> [INPUT FOR THIS TASK]:

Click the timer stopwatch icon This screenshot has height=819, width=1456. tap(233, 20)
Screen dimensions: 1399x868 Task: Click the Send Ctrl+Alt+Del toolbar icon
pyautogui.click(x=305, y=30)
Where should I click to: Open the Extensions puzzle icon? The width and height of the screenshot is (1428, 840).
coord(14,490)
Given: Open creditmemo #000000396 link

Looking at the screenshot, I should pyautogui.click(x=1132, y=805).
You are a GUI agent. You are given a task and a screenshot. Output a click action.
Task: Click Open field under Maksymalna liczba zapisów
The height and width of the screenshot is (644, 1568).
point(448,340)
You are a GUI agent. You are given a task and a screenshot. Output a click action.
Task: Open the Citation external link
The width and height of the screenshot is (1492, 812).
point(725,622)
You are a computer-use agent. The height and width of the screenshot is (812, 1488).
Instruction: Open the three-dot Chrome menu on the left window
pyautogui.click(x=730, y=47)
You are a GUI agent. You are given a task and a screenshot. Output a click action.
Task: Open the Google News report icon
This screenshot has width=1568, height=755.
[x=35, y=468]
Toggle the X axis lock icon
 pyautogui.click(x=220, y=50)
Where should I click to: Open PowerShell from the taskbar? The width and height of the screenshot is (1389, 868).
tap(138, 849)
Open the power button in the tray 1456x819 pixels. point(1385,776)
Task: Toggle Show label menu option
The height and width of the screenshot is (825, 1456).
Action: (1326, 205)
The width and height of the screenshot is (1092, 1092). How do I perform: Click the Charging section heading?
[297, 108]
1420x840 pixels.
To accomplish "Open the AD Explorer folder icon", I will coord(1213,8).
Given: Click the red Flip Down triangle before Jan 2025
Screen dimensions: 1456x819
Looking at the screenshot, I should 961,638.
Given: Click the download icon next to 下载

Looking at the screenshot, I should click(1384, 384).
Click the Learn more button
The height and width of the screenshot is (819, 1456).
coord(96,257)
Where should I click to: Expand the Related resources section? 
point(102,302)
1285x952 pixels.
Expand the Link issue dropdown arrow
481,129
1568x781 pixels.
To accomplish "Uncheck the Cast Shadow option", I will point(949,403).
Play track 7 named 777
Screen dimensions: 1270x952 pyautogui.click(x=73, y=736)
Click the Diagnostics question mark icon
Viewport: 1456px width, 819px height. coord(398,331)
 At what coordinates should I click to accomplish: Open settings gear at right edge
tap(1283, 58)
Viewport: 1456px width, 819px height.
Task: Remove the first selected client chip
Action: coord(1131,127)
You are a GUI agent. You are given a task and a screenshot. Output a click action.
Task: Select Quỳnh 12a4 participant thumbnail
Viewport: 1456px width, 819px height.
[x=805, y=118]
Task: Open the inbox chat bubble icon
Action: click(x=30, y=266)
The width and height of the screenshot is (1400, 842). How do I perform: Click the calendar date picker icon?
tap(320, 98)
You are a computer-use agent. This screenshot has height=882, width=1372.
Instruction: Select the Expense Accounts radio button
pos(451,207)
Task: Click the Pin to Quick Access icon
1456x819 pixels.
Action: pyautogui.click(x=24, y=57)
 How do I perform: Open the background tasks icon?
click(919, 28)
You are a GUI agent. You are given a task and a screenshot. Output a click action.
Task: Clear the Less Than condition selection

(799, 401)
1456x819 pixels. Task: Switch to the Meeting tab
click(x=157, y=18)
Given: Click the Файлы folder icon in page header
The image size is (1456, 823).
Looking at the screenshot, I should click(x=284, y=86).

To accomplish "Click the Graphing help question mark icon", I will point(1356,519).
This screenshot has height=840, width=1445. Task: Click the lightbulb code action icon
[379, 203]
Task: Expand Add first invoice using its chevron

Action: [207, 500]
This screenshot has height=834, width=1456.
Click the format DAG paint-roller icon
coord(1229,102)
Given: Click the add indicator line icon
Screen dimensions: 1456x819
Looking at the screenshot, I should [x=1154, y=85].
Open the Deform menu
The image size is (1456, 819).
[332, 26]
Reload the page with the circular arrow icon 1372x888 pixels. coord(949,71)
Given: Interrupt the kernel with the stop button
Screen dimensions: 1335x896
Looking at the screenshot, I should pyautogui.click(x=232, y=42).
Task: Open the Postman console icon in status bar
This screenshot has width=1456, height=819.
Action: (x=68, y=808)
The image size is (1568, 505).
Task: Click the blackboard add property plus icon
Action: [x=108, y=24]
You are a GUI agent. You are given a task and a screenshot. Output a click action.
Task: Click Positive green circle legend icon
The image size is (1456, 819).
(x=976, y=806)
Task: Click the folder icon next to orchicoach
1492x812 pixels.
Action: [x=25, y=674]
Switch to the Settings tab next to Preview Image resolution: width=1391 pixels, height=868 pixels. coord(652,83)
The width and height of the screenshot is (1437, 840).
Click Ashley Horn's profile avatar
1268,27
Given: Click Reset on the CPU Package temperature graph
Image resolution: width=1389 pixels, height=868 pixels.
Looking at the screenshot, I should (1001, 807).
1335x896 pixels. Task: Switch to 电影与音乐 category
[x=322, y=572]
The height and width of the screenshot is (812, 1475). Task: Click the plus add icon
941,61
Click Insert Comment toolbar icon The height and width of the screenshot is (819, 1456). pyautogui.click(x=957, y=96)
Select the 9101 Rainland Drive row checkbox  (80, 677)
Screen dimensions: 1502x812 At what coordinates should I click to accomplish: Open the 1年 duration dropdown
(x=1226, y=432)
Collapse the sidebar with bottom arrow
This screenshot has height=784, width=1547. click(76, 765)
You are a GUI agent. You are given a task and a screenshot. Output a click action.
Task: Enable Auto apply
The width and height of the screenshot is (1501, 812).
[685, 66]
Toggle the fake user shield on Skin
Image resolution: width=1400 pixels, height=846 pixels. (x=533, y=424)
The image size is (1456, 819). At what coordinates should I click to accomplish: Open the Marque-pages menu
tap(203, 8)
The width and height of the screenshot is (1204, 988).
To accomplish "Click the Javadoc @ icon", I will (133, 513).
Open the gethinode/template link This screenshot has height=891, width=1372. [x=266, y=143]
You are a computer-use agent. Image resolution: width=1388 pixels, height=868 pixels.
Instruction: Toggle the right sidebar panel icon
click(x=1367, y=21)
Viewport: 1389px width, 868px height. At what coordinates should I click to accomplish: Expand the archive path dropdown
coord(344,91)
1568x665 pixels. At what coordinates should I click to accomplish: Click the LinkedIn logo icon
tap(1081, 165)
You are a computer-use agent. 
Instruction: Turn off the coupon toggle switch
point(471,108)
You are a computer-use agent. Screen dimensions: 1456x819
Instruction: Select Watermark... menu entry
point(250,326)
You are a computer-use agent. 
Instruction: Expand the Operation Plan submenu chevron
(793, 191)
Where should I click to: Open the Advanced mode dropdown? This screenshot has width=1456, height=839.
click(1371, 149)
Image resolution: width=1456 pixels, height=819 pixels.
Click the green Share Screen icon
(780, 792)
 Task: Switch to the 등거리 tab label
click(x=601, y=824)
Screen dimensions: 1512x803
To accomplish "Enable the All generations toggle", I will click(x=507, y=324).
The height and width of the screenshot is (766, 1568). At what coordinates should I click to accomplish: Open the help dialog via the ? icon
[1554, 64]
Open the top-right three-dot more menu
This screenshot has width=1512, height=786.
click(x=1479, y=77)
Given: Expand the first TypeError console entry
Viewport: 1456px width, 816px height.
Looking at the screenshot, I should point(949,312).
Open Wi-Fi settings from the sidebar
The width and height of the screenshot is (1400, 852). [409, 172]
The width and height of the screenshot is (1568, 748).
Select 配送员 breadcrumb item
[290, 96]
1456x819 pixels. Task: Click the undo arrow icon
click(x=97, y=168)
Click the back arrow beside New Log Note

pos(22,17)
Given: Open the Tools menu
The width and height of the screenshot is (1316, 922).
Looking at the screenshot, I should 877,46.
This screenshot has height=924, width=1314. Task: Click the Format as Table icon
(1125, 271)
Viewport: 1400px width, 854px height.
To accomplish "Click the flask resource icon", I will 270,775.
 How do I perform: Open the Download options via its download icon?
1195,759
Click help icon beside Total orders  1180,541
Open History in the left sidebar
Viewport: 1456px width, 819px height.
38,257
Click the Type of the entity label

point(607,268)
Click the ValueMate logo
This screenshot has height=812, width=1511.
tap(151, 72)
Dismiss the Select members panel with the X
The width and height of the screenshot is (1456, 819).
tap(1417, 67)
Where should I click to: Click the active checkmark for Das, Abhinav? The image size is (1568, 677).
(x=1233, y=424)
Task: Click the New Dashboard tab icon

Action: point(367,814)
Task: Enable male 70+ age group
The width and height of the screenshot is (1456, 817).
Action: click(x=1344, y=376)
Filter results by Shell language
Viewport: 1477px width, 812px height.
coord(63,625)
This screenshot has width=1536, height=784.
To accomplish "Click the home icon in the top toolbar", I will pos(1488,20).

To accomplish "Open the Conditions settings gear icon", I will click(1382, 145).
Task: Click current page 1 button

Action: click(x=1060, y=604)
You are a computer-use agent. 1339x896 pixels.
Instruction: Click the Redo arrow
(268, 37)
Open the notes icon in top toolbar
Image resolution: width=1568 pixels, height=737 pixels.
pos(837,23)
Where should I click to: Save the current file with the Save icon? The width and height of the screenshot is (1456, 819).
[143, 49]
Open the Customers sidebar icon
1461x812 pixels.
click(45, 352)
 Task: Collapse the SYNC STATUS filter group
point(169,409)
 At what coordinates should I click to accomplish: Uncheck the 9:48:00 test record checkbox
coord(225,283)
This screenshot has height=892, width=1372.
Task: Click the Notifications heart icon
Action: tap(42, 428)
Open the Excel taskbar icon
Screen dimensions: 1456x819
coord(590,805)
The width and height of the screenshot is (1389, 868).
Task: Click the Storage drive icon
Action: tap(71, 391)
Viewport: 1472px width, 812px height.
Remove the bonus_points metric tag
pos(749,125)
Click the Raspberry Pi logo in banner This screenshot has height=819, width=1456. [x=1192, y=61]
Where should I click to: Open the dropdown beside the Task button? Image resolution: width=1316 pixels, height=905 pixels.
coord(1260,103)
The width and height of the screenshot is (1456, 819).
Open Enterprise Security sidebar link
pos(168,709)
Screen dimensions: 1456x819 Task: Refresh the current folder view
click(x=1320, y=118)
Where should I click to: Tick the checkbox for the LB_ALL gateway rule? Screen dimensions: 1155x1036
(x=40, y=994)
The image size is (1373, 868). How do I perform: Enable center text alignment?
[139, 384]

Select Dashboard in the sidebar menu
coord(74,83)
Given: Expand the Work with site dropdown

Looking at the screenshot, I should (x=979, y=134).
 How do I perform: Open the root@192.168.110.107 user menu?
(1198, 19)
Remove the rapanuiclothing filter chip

> [WHAT IS REQUIRED]:
Search the material for the word "computer" and copy every matching line.

> [EXERCISE SOLUTION]:
You are a computer-use agent. The height and width of the screenshot is (812, 1488).
You are a computer-use agent. This screenshot has height=882, width=1372.
You are a computer-use agent. Image resolution: width=1388 pixels, height=868 pixels.
You are a computer-use agent. 
You are a computer-use agent. Screen dimensions: 1456x819
You are a computer-use agent. 
You are a computer-use agent. 1339x896 pixels.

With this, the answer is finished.